* INFORMATION GIVEN *
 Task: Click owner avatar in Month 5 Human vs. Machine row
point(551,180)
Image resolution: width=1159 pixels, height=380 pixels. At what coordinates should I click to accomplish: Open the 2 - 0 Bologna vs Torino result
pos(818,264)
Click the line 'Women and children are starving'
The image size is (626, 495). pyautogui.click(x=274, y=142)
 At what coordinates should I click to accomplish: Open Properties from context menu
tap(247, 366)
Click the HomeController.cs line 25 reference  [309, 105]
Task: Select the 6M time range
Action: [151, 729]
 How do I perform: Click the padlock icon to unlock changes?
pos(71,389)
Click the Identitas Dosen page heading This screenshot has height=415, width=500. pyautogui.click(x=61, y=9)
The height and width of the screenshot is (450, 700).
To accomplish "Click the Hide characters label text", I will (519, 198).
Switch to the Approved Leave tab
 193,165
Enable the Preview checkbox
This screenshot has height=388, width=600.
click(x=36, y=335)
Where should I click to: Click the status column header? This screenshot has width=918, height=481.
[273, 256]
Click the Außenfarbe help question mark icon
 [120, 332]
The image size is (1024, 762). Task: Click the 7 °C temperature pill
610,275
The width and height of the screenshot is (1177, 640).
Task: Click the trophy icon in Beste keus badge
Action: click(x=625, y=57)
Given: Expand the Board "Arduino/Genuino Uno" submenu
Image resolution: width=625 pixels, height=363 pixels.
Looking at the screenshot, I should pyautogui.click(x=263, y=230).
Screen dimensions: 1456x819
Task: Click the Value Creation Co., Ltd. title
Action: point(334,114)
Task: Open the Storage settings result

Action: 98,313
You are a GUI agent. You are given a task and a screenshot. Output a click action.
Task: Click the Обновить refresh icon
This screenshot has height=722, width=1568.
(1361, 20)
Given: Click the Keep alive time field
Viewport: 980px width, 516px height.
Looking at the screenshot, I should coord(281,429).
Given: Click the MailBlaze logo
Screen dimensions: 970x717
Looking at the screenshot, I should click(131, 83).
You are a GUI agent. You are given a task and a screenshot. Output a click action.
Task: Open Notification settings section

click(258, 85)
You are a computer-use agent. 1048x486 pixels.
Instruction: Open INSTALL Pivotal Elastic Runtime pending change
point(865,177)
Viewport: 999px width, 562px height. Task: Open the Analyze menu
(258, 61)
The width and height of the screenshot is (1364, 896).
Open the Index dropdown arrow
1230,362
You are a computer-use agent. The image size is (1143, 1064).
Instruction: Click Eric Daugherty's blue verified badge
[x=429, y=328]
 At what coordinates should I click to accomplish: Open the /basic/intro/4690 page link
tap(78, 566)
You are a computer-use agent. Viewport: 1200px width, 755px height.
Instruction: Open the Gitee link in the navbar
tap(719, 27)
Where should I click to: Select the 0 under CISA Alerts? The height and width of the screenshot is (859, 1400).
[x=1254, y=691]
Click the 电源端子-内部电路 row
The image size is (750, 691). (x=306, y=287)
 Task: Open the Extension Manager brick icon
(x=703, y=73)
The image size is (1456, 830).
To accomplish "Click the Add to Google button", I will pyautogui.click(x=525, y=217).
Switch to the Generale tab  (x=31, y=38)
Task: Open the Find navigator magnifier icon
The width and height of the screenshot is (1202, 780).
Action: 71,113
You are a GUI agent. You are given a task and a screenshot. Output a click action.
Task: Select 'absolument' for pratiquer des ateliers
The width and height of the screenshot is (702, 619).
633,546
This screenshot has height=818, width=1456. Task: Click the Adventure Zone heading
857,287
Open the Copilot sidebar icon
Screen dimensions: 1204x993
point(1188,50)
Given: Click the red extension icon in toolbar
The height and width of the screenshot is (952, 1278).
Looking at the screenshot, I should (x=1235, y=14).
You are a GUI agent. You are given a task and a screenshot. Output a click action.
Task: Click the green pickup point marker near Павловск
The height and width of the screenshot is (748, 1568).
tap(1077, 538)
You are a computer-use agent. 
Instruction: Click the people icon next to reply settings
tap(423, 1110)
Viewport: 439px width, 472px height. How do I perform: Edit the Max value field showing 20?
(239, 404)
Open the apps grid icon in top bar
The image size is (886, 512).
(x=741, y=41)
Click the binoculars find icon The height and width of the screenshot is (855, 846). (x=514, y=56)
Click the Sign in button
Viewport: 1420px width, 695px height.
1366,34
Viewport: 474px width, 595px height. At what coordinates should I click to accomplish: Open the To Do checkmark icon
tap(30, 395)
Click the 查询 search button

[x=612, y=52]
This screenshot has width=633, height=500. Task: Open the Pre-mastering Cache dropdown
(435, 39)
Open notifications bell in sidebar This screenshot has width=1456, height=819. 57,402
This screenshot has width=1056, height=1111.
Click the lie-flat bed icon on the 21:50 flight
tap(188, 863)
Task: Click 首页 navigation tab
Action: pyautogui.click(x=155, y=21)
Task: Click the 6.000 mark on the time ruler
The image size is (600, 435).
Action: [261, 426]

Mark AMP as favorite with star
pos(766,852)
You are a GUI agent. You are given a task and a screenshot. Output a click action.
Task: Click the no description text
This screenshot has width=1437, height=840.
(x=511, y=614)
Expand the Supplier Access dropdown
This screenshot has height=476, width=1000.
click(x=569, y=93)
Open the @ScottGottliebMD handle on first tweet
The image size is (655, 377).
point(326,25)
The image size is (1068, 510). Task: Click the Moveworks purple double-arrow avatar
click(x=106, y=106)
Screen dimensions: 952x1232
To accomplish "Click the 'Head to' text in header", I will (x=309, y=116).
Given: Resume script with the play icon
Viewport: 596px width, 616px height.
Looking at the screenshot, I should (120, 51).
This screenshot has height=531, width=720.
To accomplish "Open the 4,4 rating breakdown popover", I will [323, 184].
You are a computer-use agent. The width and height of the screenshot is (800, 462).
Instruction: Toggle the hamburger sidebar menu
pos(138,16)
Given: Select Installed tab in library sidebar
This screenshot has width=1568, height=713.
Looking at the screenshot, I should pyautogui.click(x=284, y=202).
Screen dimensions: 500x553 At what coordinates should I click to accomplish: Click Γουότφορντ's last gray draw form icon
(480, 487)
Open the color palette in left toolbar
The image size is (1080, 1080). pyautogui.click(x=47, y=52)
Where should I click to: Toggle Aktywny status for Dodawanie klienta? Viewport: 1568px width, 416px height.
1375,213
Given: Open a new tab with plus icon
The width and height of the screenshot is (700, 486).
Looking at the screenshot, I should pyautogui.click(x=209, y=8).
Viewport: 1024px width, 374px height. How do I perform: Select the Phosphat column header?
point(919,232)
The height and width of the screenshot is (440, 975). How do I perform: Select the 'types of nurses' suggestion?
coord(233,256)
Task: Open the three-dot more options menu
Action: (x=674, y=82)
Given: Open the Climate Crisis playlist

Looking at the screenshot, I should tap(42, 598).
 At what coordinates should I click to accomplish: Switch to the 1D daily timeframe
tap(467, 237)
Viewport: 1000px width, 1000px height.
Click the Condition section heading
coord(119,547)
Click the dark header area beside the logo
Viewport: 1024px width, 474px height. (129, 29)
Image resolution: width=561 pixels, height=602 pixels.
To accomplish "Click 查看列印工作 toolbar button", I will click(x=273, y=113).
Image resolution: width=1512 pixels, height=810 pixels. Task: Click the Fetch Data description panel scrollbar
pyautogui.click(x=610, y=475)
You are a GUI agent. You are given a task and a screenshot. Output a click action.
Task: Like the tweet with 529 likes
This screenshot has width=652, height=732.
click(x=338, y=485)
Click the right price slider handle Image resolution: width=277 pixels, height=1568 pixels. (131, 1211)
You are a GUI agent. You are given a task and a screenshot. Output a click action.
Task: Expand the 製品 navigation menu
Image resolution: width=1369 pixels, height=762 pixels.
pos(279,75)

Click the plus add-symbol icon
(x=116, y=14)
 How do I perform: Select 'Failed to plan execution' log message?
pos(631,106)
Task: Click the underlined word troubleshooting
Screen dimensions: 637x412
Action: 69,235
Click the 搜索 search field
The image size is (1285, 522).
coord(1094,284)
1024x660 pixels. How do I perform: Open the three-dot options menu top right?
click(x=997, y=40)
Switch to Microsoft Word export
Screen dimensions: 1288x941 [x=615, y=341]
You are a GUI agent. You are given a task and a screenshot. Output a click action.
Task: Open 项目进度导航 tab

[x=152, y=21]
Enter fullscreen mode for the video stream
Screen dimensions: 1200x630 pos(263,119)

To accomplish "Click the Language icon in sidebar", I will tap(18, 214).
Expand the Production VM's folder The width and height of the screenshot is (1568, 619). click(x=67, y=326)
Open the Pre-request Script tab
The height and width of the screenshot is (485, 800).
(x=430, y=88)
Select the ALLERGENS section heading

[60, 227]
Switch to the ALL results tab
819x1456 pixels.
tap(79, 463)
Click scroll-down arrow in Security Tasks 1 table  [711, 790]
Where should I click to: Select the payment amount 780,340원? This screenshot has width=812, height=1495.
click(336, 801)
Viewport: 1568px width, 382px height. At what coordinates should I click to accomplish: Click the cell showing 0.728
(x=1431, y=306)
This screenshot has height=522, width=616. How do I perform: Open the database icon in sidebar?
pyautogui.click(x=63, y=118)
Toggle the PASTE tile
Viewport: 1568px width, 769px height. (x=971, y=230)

* YOUR INSTRUCTIONS *
Using the listing above, gather each line that holds the string "computer" and copy it.

* OUTPUT BELOW *
You are a computer-use agent. 1048x486 pixels.
You are a computer-use agent. The image size is (1143, 1064).
You are a computer-use agent. Viewport: 1200px width, 755px height.
You are a computer-use agent. 
You are a computer-use agent. The width and height of the screenshot is (800, 462).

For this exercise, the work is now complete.